*** The data

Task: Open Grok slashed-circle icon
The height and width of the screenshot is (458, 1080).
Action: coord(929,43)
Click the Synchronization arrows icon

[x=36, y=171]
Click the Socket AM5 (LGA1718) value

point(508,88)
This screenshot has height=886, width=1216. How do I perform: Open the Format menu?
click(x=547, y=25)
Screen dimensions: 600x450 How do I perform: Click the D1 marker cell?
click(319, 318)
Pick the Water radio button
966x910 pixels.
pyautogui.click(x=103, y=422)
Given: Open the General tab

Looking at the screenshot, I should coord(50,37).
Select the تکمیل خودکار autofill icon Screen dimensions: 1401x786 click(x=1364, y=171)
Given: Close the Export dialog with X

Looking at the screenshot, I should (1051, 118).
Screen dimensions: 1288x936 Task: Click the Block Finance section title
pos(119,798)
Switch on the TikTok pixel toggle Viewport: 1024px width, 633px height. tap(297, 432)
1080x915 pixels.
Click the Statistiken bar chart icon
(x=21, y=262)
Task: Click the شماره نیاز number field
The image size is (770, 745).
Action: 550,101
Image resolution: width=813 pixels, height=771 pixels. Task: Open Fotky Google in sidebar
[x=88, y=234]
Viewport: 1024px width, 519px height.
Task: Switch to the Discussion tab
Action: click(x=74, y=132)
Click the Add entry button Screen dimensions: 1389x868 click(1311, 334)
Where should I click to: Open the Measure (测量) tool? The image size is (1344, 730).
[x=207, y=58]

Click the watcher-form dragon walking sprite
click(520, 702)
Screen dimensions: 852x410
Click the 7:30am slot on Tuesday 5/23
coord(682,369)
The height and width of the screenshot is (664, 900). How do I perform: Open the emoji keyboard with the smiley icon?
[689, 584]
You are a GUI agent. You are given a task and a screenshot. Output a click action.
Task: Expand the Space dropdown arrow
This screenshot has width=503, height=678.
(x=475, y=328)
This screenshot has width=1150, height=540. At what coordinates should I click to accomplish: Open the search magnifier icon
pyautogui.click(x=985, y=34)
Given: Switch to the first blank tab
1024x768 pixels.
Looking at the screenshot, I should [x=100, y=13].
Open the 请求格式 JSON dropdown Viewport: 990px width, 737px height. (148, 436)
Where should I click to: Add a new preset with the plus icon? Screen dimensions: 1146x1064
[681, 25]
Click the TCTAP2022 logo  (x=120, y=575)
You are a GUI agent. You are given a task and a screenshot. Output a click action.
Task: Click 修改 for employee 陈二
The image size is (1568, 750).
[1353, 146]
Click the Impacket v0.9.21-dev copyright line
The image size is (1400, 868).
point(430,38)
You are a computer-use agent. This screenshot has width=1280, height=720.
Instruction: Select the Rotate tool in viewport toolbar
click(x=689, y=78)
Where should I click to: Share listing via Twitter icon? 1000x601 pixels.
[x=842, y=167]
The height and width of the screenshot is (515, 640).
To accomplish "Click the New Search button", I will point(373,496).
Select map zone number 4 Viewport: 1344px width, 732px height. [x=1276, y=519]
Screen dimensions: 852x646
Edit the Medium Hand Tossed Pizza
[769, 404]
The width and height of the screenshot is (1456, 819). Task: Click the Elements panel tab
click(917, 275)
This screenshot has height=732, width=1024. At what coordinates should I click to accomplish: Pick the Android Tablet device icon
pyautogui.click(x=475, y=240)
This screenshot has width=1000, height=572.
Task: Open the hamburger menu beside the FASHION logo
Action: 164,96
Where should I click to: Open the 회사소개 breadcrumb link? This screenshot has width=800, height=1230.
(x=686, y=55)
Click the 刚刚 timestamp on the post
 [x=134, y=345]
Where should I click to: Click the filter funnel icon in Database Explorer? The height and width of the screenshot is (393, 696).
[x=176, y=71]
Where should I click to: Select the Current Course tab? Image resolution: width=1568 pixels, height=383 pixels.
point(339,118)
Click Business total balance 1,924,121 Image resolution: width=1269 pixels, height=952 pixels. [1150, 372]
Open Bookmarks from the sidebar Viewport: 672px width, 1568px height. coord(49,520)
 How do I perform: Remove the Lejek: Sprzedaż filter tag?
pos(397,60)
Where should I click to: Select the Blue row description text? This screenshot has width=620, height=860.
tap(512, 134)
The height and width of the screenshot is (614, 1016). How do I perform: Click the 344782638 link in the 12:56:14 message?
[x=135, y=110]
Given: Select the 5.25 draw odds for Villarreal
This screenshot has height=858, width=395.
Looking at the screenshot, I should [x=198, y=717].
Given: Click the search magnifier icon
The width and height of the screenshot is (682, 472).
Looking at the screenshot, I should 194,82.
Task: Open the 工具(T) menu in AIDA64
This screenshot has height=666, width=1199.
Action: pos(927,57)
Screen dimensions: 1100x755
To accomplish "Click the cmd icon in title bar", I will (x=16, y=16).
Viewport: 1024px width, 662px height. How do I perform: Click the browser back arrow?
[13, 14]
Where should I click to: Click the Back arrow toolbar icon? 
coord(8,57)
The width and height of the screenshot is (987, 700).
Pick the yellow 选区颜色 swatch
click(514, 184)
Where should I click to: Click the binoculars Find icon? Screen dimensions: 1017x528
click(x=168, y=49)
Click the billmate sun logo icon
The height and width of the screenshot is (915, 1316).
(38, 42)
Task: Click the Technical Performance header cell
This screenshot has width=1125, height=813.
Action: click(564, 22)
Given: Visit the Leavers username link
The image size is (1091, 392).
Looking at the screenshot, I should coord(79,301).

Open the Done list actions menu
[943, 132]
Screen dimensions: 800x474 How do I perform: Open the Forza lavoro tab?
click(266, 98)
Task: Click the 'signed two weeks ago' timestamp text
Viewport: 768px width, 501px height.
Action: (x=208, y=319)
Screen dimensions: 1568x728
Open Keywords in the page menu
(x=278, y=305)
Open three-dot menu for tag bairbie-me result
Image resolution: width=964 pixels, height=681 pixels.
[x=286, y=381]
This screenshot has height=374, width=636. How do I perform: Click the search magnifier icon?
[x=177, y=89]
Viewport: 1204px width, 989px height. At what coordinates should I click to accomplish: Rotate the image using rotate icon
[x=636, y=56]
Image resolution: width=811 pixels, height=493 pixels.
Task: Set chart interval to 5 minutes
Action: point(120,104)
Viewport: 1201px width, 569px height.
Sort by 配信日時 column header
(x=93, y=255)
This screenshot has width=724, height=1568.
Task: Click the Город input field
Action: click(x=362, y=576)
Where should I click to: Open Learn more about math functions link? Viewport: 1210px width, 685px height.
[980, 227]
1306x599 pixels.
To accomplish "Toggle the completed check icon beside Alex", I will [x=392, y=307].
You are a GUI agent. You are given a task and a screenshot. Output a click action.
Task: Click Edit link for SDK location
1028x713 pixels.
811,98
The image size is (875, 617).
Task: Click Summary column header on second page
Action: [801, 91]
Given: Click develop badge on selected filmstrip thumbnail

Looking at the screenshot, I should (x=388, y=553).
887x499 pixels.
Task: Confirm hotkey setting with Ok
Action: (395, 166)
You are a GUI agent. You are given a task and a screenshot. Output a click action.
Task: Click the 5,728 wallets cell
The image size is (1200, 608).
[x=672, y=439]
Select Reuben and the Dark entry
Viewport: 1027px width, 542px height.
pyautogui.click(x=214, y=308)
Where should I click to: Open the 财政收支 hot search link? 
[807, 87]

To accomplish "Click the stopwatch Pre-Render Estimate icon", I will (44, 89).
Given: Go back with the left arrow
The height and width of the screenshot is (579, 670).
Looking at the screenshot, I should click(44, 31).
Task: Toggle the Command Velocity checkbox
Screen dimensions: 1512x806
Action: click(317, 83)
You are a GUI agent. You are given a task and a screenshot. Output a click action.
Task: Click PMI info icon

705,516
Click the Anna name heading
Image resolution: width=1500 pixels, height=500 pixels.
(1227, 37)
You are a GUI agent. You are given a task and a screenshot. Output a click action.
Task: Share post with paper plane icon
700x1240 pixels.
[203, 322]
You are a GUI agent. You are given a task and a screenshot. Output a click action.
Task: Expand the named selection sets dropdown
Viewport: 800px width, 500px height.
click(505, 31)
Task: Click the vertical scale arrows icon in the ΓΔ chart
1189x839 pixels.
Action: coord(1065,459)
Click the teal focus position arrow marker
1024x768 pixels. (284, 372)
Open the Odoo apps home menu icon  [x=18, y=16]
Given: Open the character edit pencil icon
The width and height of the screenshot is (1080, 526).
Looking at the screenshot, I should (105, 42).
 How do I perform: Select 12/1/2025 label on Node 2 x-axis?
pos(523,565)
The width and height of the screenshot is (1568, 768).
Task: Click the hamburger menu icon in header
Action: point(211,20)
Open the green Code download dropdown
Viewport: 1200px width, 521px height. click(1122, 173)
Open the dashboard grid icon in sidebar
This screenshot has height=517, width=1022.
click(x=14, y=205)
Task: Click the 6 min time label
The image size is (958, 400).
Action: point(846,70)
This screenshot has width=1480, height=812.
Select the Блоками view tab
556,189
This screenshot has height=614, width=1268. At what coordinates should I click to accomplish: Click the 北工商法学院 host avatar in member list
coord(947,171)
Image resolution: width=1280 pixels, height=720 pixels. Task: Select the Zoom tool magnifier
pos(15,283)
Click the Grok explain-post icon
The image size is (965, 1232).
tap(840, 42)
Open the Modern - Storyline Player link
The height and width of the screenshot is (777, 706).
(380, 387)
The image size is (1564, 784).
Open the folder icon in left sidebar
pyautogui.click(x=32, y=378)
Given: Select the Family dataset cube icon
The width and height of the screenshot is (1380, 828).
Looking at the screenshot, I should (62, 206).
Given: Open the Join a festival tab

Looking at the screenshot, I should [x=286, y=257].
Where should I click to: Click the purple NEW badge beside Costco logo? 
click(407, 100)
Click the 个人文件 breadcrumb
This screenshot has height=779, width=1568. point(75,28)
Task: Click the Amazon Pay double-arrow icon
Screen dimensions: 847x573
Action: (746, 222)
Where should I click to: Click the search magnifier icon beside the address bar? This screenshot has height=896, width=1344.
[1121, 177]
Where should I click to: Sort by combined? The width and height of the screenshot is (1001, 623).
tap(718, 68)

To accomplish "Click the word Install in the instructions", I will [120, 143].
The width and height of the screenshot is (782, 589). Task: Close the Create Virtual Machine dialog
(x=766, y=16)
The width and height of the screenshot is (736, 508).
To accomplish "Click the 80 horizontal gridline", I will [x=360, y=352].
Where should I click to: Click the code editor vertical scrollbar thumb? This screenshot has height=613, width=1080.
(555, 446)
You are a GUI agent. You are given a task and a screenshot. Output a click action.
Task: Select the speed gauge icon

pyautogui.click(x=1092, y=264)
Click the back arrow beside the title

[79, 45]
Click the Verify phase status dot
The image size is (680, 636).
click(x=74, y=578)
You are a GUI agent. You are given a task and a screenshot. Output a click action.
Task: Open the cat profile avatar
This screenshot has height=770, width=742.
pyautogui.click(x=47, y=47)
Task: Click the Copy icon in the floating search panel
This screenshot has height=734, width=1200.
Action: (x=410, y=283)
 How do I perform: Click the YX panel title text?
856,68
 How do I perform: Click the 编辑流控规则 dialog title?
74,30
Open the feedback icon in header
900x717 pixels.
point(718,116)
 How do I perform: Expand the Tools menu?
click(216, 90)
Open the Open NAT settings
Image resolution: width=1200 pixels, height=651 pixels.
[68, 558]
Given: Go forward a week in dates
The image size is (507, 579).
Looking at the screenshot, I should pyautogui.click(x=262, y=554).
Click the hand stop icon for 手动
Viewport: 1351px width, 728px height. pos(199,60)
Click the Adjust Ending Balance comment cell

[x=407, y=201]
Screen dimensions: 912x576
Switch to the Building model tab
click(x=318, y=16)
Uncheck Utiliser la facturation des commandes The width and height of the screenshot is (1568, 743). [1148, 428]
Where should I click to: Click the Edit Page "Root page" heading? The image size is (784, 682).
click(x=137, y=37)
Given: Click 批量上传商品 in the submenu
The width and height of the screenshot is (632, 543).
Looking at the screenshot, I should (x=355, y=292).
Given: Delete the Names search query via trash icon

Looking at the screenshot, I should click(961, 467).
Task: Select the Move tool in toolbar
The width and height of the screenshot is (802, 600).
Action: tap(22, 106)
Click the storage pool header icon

******

About this exercise — Copy all the lines above that hold the string "will".

Solution for this problem —
To accomplish "Click the New Search button", I will point(373,496).
To accomplish "Click the cmd icon in title bar", I will (x=16, y=16).
To accomplish "Toggle the completed check icon beside Alex", I will [x=392, y=307].
To accomplish "Click the stopwatch Pre-Render Estimate icon", I will (44, 89).
To accomplish "Click the word Install in the instructions", I will [120, 143].
To accomplish "Click the 80 horizontal gridline", I will [x=360, y=352].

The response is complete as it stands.